本当は学園に通われていたけれどもクルクスさんの事があり行かなくなってしまったのだとか。
私にもクルクスさんのお世話ができるようならリアム様は学園に戻りお友達ともたくさん学んで遊べるだろう。
リアム様とクルクスさんが昼食をとっている間にノアも昼食を済ませておいで、とイーサンに言われてアルと一緒に使用人用の食堂へ向かった。
三毛猫さんは移動中にお庭の方へ駆けて行った……追いかけたいのを我慢する。ちゃんと私のところに帰ってきてね。
食堂にはいろいろな料理が並べられていて美味しそう。
自分で好きなものをお皿に盛り付けていくんだ、とアルが教えてくれた。
全部食べてみたいけれど無理なので少しずつ数種類のおかずとパンとスープを持ってアルと一緒に席に着く。
さて、頂きましょうかと食べ始めようとしたら突然耳元で声がした。
「君が新しく入ったコかな? ……いい匂いだ、美味しそうだね」
そう囁かれて身体がビクンと反応してしまった。
耳を押さえながら振り返ると思っていたよりも近くに綺麗な男性の顔が……誰ですか?
「セドリックさん、今日から働くことになったノアです」
ノア、イアン様の従者のセドリックさんだ、とアルに紹介されたので席を立ちご挨拶をする。

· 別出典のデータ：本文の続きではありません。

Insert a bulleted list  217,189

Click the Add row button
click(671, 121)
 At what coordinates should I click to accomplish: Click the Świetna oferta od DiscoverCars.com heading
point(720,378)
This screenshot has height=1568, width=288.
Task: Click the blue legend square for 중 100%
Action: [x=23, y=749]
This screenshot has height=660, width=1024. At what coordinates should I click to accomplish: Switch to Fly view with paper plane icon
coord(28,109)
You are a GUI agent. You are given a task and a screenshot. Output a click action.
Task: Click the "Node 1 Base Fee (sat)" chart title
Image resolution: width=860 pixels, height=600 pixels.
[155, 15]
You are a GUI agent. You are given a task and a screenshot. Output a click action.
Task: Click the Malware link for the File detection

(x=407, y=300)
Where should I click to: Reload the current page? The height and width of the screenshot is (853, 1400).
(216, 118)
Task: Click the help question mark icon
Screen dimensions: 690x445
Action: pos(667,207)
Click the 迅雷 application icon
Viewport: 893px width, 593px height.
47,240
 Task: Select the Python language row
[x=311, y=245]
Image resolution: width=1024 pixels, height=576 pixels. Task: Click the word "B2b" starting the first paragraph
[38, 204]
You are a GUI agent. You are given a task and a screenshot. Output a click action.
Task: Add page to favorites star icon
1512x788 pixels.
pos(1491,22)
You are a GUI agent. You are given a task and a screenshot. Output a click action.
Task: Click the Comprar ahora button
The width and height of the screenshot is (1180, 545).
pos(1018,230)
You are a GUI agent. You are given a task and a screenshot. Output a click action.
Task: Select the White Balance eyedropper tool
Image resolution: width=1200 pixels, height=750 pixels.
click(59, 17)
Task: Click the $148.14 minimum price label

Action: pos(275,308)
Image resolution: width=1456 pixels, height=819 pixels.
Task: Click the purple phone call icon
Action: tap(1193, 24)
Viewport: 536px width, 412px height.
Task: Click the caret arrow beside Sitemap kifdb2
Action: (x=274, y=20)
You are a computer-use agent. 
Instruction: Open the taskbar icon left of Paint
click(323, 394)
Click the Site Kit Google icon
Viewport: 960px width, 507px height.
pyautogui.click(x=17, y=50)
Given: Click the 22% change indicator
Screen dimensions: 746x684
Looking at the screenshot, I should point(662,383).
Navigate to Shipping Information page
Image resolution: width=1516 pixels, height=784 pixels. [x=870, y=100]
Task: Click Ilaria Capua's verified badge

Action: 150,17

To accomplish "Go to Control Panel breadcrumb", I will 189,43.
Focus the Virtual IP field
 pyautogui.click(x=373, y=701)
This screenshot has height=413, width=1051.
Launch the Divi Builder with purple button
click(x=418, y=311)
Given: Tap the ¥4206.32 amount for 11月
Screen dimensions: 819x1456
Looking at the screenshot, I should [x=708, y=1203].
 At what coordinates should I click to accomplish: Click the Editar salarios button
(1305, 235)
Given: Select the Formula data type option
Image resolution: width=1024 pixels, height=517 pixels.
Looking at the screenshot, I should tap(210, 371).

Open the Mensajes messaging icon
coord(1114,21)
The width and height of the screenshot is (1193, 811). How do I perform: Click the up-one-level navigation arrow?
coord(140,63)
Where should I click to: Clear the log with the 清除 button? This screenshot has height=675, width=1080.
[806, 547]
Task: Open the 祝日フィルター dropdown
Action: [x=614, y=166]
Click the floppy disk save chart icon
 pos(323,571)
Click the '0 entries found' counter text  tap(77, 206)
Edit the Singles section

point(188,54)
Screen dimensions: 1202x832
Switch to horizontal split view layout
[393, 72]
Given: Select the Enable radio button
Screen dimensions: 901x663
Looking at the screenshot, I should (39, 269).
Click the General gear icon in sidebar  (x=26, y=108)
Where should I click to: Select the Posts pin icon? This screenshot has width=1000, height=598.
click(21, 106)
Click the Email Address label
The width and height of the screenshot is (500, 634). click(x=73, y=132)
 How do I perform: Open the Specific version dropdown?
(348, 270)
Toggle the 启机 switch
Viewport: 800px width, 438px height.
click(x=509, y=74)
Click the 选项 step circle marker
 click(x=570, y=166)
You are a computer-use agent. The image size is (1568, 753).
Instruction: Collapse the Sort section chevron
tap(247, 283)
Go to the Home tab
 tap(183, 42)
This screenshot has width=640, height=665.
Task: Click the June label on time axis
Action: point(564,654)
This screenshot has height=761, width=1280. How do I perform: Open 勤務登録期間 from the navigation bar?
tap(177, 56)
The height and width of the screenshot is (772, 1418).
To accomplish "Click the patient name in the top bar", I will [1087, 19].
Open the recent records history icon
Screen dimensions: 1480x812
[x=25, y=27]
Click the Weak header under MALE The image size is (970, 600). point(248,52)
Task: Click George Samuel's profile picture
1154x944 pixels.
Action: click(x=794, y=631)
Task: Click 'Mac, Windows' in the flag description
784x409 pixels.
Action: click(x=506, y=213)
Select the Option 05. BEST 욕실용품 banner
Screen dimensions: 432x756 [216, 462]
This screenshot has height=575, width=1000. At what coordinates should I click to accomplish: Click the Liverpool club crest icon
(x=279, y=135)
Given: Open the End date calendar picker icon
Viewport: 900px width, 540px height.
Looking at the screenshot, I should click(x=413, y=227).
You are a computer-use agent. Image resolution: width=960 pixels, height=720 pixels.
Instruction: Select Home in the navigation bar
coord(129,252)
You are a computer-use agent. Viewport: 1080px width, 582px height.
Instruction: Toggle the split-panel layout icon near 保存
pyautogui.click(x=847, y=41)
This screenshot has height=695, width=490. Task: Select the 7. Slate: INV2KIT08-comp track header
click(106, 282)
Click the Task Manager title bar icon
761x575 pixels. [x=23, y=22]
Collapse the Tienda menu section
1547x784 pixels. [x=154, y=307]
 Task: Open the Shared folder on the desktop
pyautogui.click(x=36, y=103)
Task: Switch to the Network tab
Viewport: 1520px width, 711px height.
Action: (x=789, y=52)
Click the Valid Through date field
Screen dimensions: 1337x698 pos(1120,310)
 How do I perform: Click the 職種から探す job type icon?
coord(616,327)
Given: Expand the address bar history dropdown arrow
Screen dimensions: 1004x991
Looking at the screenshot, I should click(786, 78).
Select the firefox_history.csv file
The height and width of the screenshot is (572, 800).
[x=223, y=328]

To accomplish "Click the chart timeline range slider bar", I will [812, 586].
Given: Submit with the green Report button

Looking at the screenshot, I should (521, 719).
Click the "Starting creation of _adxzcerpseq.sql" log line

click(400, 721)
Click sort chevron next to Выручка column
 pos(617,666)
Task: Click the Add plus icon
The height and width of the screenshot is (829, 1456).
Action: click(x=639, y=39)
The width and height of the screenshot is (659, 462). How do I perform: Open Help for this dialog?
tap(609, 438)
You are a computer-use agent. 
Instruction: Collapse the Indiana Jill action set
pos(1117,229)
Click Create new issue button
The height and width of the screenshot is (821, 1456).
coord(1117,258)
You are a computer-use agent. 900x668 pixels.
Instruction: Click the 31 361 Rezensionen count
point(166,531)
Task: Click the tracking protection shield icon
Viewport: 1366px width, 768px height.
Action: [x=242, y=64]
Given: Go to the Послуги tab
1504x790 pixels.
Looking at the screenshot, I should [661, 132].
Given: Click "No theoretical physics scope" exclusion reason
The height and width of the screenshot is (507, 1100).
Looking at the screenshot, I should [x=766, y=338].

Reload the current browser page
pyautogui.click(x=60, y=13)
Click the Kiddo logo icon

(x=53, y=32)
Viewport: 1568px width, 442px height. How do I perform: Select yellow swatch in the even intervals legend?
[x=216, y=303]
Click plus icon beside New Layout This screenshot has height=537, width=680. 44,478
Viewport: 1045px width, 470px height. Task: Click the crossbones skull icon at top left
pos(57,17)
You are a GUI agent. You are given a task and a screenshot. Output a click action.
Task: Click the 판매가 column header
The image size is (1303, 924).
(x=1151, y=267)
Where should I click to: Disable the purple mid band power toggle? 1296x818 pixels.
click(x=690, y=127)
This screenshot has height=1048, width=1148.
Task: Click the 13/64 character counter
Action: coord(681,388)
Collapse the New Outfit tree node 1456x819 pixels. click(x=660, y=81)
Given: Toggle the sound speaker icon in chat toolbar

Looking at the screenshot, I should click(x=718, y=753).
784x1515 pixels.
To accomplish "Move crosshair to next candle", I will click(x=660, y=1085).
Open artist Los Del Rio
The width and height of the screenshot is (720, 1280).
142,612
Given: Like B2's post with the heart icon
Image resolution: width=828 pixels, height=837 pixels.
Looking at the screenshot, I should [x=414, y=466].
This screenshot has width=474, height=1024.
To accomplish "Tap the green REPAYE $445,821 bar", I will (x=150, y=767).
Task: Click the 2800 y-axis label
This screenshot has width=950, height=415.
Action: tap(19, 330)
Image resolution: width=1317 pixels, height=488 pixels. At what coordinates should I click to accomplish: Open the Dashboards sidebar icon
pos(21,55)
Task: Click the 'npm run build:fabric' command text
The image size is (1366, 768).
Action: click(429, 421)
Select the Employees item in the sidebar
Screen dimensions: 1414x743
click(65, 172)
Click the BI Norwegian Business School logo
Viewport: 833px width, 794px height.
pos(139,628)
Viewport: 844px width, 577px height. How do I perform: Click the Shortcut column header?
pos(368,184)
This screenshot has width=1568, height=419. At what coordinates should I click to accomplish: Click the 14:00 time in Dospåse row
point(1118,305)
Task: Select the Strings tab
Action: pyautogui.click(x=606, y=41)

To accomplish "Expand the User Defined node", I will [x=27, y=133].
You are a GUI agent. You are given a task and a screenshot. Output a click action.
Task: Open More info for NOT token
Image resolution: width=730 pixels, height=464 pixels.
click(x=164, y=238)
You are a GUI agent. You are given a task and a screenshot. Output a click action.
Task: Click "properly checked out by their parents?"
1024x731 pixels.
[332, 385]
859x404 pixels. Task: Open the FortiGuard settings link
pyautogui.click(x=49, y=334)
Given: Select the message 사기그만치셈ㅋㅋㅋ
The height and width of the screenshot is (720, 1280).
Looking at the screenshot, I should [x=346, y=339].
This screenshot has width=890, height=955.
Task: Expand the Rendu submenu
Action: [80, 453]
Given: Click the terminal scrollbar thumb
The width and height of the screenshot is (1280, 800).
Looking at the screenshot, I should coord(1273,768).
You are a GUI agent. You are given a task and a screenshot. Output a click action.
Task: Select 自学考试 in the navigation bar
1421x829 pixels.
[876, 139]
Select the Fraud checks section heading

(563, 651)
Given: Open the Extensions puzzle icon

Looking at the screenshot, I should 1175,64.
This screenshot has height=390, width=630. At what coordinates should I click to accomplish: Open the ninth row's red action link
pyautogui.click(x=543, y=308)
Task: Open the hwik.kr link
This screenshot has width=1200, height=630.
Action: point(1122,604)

「初めまして、ノアと申します。よろしくお願いします」
「初めまして、君の事はハリスから聞いているよ。よろしくね」
ニコリと微笑むセドリックさん。何か色気のある人だな……
さっきの美味しそうはまさか……
「せっかくの食事が冷めてしまうね、私はもう済ませたから先に行くよ」
そう言って行ってしまった……そうですよね、ご飯の事ですよね、自意識過剰かっ……と恥ずかしがっていると
「ハリスさんとセドリックさんはイアン様よりも少し年上で旦那様方からも信頼されているんだ。落ち着いていてカッコいいよな」
どうやらアルは憧れているみたい。
アルも何だかんだで面倒見はいいし器用だし……私からみたら十分カッコいいけどなぁ……
「何言ってるんだよ……さっさと食べるぞ……」
アルの顔が赤い……声に出てたのか……ゴメン。
食事をしながらアルが午後の事を話す。
「リアム様は午後から授業があるから今日は俺とノアでクルクスの世話をするぞ」
イーサンはリアム様がお勉強中に昼食を済ませて授業と授業の合間の休憩の時にリアム様のお世話ができるようにしておくらしい。
食事を終えてリアム様のお部屋へ戻りクルクスさんを預かるとリアム様は別室に移動するためお部屋を出て行った。
お部屋に残されたクルクスさんとアルと私……そういえば今三毛猫さんがいない……
とりあえずアルにいつもはどうしているのか聞いてみる。
「いつもは……俺達ではクルクスに近づけないし、クルクスもリアム様が戻るまで部屋からは出なかったな」
天気もいいし外に出たいところだけれど付いてきてくれるかな。
「クルクスさん、お外に行こうか」
三毛猫さんもいるよ、と囁いて誘ってみる。
三毛猫さんがいる時程の勢いはないけれどこちらに来てくれた。ホッとしながらクルクスさんを撫でて行こうか、といいドアへ向かい歩き出す。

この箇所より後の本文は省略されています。